Noordoewer Housing Project Incomplete After Five Years

ABOUT 10 houses whose construction started about five years ago at Noordoewer settlement, have not been completed, while people are forced to live in shacks just few metres down the road.

The housing project, funded by government under its Build-Together housing programme, is a self-help programme initiated during the 199293 financial year to provide shelter to low and ultra-low income earners in the country. The programme was decentralised to regional councils and local authorities in the 199899 financial year.

However, in 2014 government incorporated the Build-Together programme into the mass housing programme to address the acute housing shortage in the country.

Ironically, just a few metres from these incomplete BTHP houses are nine houses built under the social housing scheme in the settlement that have remained vacant two years after completion and are being vandalised.

Residents who spoke to The Namibian said the houses remain vacant because they are not connected to the sewerage grid.

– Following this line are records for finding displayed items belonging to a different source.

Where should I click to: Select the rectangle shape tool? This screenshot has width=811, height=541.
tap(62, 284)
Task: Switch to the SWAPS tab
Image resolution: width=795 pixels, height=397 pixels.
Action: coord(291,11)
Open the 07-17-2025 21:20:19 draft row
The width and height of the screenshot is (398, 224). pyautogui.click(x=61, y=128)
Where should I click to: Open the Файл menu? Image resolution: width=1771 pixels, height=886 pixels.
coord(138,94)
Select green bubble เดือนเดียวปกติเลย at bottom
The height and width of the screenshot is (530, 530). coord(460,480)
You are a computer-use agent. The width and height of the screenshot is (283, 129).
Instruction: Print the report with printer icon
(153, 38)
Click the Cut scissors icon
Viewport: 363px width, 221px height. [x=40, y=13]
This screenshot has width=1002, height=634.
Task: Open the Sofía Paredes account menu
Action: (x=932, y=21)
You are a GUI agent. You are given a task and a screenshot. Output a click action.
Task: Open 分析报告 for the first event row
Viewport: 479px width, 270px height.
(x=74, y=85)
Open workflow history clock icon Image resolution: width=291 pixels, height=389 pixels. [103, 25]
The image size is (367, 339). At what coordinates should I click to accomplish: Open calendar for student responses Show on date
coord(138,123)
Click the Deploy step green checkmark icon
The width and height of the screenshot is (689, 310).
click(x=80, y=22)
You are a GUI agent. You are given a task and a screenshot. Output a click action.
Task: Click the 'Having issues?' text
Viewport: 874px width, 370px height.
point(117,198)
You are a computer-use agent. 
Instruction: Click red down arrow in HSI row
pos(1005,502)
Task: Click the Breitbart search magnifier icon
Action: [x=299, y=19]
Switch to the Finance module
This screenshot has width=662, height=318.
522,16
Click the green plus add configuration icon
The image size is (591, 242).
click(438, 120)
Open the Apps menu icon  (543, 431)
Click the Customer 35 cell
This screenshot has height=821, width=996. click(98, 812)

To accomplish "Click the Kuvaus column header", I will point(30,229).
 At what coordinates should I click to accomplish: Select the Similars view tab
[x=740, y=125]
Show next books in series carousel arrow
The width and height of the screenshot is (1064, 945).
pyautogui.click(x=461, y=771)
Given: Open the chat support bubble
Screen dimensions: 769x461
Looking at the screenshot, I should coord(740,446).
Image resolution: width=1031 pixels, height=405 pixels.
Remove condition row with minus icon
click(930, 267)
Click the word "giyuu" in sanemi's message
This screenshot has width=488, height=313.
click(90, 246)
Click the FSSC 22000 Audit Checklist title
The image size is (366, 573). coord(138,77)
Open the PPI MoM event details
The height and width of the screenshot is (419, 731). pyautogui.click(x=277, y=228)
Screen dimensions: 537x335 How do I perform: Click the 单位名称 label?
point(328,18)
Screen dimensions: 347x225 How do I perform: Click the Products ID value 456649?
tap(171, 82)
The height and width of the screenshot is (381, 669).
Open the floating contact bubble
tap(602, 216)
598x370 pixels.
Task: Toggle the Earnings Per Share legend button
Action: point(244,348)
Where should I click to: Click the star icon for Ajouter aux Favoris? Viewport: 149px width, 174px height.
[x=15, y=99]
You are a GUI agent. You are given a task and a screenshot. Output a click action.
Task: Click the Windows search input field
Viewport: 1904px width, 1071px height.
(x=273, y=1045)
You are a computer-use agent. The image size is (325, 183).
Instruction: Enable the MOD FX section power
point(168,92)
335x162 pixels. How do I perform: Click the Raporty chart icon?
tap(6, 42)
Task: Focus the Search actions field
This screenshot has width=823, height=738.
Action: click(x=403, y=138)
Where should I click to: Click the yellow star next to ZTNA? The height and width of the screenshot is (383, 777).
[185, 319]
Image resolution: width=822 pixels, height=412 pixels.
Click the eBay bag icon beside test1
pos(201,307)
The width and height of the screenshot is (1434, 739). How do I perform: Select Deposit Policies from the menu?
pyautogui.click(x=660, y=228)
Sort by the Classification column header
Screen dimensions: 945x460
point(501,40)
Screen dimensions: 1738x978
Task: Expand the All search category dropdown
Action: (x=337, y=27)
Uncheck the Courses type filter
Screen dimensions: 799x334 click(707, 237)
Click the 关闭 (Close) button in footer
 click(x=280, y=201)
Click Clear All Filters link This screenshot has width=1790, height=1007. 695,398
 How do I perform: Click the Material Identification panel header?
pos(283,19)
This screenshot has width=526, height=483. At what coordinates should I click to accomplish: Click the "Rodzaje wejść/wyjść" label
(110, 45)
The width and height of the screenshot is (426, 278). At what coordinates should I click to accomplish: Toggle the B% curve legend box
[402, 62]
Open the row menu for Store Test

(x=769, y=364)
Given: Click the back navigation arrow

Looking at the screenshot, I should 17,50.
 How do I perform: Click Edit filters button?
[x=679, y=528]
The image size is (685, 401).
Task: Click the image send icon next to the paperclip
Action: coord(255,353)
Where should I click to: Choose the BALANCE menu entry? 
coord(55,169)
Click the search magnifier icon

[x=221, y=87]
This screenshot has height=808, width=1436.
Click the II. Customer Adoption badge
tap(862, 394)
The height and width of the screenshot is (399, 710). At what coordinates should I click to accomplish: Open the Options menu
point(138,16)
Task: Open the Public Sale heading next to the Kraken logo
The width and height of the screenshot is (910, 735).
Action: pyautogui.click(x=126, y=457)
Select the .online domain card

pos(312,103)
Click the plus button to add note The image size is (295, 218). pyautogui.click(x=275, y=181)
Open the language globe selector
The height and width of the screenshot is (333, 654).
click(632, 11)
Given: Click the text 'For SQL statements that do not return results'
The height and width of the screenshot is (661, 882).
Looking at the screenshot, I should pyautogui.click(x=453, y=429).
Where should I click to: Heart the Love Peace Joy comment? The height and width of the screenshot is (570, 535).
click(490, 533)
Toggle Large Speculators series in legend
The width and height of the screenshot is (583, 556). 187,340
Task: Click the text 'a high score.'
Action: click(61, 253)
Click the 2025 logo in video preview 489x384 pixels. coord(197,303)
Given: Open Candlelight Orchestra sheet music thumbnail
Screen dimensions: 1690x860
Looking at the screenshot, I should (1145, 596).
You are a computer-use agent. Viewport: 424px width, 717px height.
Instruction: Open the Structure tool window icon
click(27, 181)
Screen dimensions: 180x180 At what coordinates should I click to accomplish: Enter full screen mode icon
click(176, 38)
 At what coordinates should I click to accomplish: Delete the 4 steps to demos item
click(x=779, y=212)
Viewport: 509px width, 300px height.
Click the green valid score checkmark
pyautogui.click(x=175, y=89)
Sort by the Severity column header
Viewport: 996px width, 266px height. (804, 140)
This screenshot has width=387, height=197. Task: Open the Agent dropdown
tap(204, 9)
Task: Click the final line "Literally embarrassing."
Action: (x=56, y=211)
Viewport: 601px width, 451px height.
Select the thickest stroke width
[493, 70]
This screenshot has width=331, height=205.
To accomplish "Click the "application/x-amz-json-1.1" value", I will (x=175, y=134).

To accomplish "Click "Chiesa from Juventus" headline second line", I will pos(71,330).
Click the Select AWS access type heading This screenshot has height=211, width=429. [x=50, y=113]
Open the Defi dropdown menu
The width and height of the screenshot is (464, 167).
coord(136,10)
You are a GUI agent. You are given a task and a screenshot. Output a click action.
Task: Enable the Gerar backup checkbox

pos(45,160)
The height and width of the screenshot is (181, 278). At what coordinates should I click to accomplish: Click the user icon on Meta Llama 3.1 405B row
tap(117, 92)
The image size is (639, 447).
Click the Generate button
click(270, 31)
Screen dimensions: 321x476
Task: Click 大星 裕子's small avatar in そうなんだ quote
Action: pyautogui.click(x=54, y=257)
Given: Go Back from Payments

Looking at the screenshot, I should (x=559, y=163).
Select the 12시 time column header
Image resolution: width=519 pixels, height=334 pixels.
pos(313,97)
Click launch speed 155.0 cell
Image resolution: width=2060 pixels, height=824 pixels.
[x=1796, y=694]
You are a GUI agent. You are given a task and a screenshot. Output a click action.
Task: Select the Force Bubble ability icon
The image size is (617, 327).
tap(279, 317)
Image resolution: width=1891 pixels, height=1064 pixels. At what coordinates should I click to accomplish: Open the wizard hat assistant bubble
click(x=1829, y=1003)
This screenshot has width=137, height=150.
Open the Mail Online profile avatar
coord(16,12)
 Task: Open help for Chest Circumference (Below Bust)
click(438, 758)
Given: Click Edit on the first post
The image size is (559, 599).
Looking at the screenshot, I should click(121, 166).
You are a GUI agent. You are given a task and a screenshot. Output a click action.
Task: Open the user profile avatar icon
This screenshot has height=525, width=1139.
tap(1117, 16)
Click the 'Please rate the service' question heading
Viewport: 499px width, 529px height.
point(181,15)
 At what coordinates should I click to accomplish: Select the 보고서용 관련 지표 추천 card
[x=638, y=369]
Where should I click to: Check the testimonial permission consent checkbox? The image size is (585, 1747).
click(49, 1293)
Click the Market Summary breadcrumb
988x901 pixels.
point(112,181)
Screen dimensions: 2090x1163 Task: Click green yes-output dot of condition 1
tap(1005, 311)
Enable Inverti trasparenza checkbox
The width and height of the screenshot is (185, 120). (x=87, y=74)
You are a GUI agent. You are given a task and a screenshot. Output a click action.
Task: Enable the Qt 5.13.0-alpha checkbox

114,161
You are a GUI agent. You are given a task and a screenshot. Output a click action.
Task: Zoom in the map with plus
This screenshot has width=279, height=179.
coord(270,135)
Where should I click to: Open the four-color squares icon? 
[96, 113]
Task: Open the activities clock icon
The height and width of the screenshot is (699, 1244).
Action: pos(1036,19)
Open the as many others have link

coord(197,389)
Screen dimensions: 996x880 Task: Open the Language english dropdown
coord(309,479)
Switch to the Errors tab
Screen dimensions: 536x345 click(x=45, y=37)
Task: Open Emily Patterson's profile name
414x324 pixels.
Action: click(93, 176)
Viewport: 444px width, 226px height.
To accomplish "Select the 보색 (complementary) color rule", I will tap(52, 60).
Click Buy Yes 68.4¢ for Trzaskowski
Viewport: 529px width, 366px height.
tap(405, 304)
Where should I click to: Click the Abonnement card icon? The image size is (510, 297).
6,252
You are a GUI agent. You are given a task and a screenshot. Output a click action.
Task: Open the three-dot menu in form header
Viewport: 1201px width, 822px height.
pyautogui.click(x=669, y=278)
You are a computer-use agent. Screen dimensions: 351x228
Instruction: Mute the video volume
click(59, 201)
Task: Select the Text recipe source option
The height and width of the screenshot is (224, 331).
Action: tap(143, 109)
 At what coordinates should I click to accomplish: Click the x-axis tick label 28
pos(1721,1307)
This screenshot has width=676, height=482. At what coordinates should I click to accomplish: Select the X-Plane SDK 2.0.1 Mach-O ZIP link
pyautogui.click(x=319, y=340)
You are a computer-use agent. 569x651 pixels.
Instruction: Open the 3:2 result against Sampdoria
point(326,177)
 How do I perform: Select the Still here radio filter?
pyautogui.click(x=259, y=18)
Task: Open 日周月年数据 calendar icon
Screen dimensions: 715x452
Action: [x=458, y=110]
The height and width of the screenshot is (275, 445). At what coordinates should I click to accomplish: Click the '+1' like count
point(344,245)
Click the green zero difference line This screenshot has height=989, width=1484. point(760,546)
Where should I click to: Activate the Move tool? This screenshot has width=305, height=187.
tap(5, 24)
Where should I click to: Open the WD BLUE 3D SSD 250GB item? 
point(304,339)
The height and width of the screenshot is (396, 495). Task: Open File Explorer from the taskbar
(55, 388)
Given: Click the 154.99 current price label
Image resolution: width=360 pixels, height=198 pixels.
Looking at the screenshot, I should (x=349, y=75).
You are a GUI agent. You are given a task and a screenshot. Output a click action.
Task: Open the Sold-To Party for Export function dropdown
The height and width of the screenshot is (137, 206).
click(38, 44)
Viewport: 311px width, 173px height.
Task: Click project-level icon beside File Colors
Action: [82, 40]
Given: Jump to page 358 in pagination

A BTHP beneficiary, who spoke on condition of anonymity, said she also had to wait five years before occupying her house due to the delayed completion.

The beneficiary also took the opportunity to complain about the poor workmanship of the contractors who built the houses, saying the walls have developed cracks.

“I live in fear as the house can collapse,” she said.

The regional councillor for the Karasburg Constituency, Paulus Efraim, said the BTHP houses could not be completed due to financial constraints adding that for the current financial year Karas Regional Council had made a budget allocation to complete the houses.

Efraim dismissed claims that the BTHP houses had remained incomplete for the past five years, insisting that construction only begun about two years ago.

“The social houses were also completed only last year,” added Efraim, dismissing claims that the houses remain vacant despite being completed two years ago.

Efraim also rejected claims that the completed social houses are not connected to the sewerage grid. He however explained that the local authority had decided that the beneficiaries could only move into the houses following the completion of the settlement’s sewerage network.

“We have already invited tenders to bid for the upgrading works,” Efraim added.

According to Efraim, consulting engineers indicated that the completion of the upgrading works on the sewer grid will take long due to some technical aspects.


Despite complaints of poor service delivery and unfinished houses, locals have allocated themselves plots in the informal area known as ‘Paaie Kamp’ meaning Road Camp.

“Here you just grab a plot and afterwards register it for N$ 200 at the settlement office,” said David Goliath who erected a shack for his family in the Paaie Kamp area.

“The area in which we live is a health hazard, We live by God’s grace,” said Goliath referring to lack of basic amenities such as running water, electricity, waste removal or sanitation facilities.

“When we complain and request basic municipal services, we are told to wait. Until when must we wait? Are we waiting for an answer to come from heaven? We also want to live comfortably,” Goliath said.